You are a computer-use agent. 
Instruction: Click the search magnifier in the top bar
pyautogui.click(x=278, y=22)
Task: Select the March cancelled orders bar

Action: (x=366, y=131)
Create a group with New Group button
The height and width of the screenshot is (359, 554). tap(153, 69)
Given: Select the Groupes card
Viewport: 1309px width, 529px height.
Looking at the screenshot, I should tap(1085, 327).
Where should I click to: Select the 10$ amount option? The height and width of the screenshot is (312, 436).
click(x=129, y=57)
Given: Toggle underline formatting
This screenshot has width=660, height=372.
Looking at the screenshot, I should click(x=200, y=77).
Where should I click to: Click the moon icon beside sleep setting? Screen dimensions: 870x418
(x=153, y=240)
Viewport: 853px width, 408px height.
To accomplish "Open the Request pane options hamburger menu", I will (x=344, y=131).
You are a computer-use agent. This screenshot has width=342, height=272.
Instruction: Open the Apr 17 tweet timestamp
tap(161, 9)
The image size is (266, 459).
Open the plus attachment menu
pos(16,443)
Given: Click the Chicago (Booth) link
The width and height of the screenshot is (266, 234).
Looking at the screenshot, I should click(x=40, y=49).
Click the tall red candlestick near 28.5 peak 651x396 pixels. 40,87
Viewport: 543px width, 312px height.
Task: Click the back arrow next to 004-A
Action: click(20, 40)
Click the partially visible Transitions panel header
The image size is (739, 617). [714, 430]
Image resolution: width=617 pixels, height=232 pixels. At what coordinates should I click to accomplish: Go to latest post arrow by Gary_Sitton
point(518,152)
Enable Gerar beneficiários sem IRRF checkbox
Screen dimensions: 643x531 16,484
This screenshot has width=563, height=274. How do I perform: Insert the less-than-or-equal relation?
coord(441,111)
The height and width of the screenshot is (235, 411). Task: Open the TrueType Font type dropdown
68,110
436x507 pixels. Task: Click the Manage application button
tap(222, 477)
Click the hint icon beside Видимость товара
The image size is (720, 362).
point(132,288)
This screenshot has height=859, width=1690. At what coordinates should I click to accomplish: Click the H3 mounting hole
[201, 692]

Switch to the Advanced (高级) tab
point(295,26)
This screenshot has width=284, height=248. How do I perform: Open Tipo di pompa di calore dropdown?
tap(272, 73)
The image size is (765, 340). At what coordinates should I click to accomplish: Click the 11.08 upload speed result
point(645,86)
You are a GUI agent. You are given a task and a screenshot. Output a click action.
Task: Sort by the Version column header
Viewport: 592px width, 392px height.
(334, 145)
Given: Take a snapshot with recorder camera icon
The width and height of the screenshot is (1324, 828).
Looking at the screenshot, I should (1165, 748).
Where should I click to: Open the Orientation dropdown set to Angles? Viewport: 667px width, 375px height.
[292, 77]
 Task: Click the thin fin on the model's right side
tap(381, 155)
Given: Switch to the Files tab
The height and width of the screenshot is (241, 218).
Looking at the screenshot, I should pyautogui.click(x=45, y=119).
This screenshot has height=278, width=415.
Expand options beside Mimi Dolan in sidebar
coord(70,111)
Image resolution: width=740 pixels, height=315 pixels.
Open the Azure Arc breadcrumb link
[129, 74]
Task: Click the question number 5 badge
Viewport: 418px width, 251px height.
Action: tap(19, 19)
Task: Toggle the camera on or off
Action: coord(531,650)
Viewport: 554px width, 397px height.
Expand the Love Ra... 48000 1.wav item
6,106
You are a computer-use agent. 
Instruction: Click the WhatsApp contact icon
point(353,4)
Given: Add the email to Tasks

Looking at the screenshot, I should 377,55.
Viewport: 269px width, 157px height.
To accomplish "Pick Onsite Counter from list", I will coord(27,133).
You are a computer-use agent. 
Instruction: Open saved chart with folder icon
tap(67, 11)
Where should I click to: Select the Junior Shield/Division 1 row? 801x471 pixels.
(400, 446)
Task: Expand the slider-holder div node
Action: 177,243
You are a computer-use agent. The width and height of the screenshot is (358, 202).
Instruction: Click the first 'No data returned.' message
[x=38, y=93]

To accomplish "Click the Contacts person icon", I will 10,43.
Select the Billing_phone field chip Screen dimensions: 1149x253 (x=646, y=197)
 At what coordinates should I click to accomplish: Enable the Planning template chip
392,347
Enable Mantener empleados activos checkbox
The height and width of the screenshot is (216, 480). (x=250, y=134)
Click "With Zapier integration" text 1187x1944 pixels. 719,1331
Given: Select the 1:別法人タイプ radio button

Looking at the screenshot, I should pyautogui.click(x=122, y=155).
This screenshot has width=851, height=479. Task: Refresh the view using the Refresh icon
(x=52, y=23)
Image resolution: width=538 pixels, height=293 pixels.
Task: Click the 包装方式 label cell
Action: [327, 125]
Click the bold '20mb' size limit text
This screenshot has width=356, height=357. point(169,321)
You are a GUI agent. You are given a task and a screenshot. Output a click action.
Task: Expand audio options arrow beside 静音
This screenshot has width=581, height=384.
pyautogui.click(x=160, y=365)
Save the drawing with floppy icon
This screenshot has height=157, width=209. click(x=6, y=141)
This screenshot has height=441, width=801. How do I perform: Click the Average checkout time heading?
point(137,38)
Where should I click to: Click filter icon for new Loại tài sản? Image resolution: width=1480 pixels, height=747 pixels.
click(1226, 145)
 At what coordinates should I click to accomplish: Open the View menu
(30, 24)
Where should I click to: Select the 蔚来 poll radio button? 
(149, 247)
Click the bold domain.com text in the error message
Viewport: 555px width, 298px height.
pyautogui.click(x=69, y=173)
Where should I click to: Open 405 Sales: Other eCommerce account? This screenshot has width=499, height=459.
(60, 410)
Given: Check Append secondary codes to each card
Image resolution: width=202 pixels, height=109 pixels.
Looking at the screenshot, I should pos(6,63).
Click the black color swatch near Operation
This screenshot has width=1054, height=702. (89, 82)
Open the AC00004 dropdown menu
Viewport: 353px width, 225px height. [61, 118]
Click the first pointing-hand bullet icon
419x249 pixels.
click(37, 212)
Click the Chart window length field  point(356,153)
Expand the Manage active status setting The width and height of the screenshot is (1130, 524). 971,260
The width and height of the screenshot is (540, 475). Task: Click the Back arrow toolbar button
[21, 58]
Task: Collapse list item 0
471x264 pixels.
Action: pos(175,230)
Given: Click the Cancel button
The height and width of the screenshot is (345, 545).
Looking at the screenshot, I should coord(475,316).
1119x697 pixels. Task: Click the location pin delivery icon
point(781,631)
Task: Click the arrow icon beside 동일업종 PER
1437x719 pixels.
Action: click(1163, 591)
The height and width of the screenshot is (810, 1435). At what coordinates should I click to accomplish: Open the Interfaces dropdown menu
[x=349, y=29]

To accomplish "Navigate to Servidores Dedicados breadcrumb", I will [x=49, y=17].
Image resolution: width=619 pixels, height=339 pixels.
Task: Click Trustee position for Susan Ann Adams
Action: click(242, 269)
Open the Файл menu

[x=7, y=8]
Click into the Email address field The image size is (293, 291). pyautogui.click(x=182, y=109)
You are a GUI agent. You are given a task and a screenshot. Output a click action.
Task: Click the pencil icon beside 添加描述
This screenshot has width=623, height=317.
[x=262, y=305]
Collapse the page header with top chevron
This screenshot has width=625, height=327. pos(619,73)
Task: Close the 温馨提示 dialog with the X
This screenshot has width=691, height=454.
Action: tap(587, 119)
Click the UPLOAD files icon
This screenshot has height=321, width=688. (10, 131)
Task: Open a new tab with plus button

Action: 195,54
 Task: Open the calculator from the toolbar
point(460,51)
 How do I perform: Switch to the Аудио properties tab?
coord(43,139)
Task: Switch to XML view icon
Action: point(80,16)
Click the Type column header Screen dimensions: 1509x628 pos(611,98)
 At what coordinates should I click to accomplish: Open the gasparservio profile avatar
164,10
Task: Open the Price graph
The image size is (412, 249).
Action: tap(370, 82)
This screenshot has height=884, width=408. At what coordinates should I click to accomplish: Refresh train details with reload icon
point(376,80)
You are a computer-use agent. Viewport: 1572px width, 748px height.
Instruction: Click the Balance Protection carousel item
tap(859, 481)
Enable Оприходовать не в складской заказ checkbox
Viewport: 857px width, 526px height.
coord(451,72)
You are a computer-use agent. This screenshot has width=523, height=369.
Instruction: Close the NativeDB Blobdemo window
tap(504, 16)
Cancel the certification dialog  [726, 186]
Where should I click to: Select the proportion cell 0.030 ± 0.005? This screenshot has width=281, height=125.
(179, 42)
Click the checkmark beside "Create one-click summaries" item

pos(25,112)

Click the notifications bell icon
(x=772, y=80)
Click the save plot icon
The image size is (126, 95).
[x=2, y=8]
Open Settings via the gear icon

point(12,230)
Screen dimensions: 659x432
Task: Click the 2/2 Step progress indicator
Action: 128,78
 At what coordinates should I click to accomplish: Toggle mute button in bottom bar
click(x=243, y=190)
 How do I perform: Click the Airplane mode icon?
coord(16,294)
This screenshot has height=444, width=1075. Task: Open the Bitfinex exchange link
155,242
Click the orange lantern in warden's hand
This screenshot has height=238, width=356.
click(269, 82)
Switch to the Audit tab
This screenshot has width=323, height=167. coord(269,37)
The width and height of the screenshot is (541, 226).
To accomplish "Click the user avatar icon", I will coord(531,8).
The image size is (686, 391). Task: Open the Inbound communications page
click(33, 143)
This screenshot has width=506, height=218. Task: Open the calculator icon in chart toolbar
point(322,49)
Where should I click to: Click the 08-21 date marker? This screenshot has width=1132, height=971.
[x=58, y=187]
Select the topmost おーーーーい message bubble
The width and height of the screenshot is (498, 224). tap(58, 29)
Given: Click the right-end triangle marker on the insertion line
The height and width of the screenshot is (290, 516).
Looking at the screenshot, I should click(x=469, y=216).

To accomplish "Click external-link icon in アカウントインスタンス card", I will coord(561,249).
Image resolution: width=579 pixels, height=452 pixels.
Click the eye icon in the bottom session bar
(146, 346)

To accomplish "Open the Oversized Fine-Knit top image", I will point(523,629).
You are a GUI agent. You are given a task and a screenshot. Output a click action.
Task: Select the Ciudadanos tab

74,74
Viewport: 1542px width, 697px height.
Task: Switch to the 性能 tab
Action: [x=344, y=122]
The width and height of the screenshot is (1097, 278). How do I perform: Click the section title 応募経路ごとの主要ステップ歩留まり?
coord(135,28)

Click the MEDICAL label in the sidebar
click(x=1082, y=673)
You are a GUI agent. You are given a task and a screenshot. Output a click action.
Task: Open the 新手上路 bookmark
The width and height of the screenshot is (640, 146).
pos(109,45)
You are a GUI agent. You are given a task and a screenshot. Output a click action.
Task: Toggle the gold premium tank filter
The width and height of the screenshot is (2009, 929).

Task item:
Make a copy of each line in the records above that has the word "card".

Task output:
Given: Select the Groupes card
Given: Check Append secondary codes to each card
To accomplish "Click external-link icon in アカウントインスタンス card", I will coord(561,249).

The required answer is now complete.